Let $$f:A\to B$$be a function defined by y=f(x) such that f is both one-one (Injective) and onto Surjective), then there exists a unique function $$g:B\to A$$such that $$f(x)=y\leftrightarrow g (y)=x,\forall x\in A$$and $$y\in B,$$then g is said to be inverse off Thus,$$g={{f}^{-1}}:B\to A=[\{f(x),x\}:\{x,f(x)\}\in {{f}^{-1}}]$$ If no branch of an inverse trigonometric function is mentioned, then it means the principal value branch of that function.
If $$x>1,$$then the value of $$2{{\tan }^{-1}}x+{{\sin }^{-1}}\left( \frac{2x}{1+{{x}^{2}}} \right)$$is
A)
$$\frac{\pi }{2}$$
B)
$$\frac{\pi }{4}$$
C)
$$\frac{3\pi }{2}$$
D)
$$\pi $$

Answer

**step1** Understanding the problem

The problem asks us to find the value of the expression $$2{{\tan }^{-1}}x+{{\sin }^{-1}}\left( \frac{2x}{1+{{x}^{2}}} \right)$$ given the condition that $$x>1$$. We need to utilize properties of inverse trigonometric functions relevant to the given range of $$x$$.

**step2** Introducing a substitution for simplification

To simplify the expression, we can make a substitution.
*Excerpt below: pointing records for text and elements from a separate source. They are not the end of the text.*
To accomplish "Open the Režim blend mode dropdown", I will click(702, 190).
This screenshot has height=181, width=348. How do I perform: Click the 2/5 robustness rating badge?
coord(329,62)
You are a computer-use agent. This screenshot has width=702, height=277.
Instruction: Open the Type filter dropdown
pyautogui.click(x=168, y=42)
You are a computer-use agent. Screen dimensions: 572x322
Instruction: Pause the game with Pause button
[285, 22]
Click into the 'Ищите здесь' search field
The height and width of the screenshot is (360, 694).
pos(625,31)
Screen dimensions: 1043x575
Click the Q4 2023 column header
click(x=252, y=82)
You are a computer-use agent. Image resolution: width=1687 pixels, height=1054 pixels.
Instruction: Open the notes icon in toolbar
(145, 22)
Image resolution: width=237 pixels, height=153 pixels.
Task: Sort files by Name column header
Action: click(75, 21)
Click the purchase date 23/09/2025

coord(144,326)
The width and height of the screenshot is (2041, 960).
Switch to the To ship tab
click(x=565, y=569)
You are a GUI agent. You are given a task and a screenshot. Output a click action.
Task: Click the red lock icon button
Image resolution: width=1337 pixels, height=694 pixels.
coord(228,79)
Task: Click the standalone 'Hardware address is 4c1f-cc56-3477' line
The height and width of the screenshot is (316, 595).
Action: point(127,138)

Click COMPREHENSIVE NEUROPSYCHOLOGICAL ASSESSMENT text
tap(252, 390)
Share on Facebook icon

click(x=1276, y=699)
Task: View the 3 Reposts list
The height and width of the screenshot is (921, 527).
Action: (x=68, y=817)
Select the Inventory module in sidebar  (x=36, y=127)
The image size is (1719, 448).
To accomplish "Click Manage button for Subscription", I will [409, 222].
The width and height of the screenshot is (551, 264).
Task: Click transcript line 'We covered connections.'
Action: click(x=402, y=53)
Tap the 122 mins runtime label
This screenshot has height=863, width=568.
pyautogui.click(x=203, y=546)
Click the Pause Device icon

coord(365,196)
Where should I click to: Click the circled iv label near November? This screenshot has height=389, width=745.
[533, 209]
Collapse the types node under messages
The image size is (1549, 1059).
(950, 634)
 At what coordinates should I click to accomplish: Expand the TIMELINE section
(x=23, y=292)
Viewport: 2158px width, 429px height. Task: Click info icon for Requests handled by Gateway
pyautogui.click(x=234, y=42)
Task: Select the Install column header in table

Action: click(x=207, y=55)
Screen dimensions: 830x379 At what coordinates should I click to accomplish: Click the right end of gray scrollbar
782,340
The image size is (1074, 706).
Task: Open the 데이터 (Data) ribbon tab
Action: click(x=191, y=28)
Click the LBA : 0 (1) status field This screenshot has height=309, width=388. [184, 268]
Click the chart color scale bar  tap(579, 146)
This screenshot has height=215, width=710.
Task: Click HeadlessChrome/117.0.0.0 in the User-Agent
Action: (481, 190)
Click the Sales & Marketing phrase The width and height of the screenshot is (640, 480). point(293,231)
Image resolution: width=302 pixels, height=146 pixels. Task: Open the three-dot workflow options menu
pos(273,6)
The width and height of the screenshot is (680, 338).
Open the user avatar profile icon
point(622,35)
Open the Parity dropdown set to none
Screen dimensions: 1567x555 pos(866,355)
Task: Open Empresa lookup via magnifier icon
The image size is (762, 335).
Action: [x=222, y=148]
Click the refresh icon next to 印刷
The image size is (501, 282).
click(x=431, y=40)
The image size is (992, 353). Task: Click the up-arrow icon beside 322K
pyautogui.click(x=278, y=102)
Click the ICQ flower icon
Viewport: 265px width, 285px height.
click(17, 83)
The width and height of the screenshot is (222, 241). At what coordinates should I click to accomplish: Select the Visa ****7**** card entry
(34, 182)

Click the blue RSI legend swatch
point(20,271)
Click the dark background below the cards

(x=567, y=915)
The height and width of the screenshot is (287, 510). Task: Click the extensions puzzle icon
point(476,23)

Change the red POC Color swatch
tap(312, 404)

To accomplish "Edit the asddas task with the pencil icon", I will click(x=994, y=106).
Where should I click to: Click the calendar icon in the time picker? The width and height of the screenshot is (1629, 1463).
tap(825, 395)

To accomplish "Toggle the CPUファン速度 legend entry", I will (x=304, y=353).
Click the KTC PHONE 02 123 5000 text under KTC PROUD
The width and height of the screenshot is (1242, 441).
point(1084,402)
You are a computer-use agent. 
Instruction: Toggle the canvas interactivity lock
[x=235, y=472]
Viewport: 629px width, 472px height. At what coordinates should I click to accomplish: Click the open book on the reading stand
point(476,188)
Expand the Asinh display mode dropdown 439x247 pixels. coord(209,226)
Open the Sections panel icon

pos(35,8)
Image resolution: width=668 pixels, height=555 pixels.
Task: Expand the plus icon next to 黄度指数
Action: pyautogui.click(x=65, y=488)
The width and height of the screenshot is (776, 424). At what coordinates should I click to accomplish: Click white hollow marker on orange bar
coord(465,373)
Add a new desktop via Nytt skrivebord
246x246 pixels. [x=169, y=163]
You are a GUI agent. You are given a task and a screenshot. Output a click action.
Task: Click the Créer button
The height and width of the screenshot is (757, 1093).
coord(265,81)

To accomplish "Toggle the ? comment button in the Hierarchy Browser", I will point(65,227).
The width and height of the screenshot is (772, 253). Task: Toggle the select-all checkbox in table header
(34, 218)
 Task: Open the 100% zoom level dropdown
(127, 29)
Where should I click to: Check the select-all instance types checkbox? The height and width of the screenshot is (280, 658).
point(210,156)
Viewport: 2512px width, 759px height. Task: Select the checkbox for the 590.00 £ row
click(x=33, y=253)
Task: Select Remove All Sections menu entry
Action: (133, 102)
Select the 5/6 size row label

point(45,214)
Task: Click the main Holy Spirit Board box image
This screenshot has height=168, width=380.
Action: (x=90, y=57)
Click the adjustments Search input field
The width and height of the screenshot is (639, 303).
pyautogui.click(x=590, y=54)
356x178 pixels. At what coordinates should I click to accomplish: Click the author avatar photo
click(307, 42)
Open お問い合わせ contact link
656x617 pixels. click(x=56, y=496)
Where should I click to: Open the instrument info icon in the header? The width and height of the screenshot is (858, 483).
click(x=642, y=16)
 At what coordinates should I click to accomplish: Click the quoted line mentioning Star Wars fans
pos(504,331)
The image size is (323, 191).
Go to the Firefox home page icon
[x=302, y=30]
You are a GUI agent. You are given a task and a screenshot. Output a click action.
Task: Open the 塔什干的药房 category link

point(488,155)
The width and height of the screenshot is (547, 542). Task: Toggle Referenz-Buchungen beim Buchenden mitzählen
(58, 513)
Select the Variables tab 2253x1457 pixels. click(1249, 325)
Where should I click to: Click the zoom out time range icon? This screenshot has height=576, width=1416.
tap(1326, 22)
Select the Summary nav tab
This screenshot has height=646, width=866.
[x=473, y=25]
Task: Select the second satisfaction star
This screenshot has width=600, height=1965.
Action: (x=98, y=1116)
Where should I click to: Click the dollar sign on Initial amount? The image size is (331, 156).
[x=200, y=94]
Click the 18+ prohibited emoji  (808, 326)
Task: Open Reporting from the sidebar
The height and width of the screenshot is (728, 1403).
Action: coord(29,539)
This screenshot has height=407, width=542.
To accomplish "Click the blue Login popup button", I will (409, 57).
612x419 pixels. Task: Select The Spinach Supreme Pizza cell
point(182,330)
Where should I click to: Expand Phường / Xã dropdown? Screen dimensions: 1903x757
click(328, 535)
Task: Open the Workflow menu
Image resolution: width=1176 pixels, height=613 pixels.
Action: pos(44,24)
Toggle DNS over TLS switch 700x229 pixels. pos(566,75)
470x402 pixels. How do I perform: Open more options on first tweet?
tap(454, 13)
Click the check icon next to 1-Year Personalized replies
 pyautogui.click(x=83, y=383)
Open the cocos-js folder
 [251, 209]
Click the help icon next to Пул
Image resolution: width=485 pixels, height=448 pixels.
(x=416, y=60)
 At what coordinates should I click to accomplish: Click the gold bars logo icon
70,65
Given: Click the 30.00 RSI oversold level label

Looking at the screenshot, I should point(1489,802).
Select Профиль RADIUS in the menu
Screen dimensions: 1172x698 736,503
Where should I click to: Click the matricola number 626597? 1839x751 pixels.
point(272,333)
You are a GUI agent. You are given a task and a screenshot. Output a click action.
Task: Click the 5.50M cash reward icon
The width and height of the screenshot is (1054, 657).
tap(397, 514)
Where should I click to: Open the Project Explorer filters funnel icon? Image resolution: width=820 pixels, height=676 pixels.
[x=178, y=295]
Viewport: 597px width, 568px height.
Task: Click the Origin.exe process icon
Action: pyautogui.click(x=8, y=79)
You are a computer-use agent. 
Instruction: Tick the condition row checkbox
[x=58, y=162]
Let $$x = \tan\theta$$.
Since the problem specifies that $$x>1$$, and we are working with the principal value branch of the inverse tangent function, the angle $$\theta$$ (which is equal to $${{\tan }^{-1}}x$$) must fall within the range:
$$\frac{\pi}{4} < \theta < \frac{\pi}{2}$$

**step3** Simplifying the second term of the expression

Now, let's substitute $$x = \tan\theta$$ into the second term of the given expression:
$${\sin }^{-1}\left( \frac{2x}{1+{{x}^{2}}} \right) = {\sin }^{-1}\left( \frac{2\tan\theta}{1+\tan^2\theta} \right)$$
We recall the trigonometric identity: $$\frac{2\tan\theta}{1+\tan^2\theta} = \sin(2\theta)$$.
Using this identity, the second term simplifies to $${\sin }^{-1}(\sin(2\theta))$$.

Question1.step4 (Determining the value of $${\sin }^{-1}(\sin(2\theta))$$ based on the range of $$\theta$$)

From Step 2, we know that the range for $$\theta$$ is $$\frac{\pi}{4} < \theta < \frac{\pi}{2}$$.
To find the range for $$2\theta$$, we multiply the inequality by 2:
$$2 \times \frac{\pi}{4} < 2\theta < 2 \times \frac{\pi}{2}$$
$$\frac{\pi}{2} < 2\theta < \pi$$
For an angle $$z$$ in the interval $$(\frac{\pi}{2}, \pi)$$, the property of the inverse sine function states that $${\sin }^{-1}(\sin z) = \pi - z$$.
Applying this property to our expression, with $$z = 2\theta$$:
$${\sin }^{-1}(\sin(2\theta)) = \pi - 2\theta$$

**step5** Combining the simplified terms to find the final value

Now, we substitute the simplified terms back into the original expression.
The first term is $$2{{\tan }^{-1}}x$$, which, based on our substitution $$x = \tan\theta$$, is equal to $$2\theta$$.
The second term, as simplified in Step 4, is $$\pi - 2\theta$$.
So, the full expression becomes:
$$2{{\tan }^{-1}}x+{{\sin }^{-1}}\left( \frac{2x}{1+{{x}^{2}}} \right) = 2\theta + (\pi - 2\theta)$$
$$= 2\theta + \pi - 2\theta$$
$$= \pi$$
Therefore, the value of the given expression when $$x>1$$ is $$\pi$$. This corresponds to option D.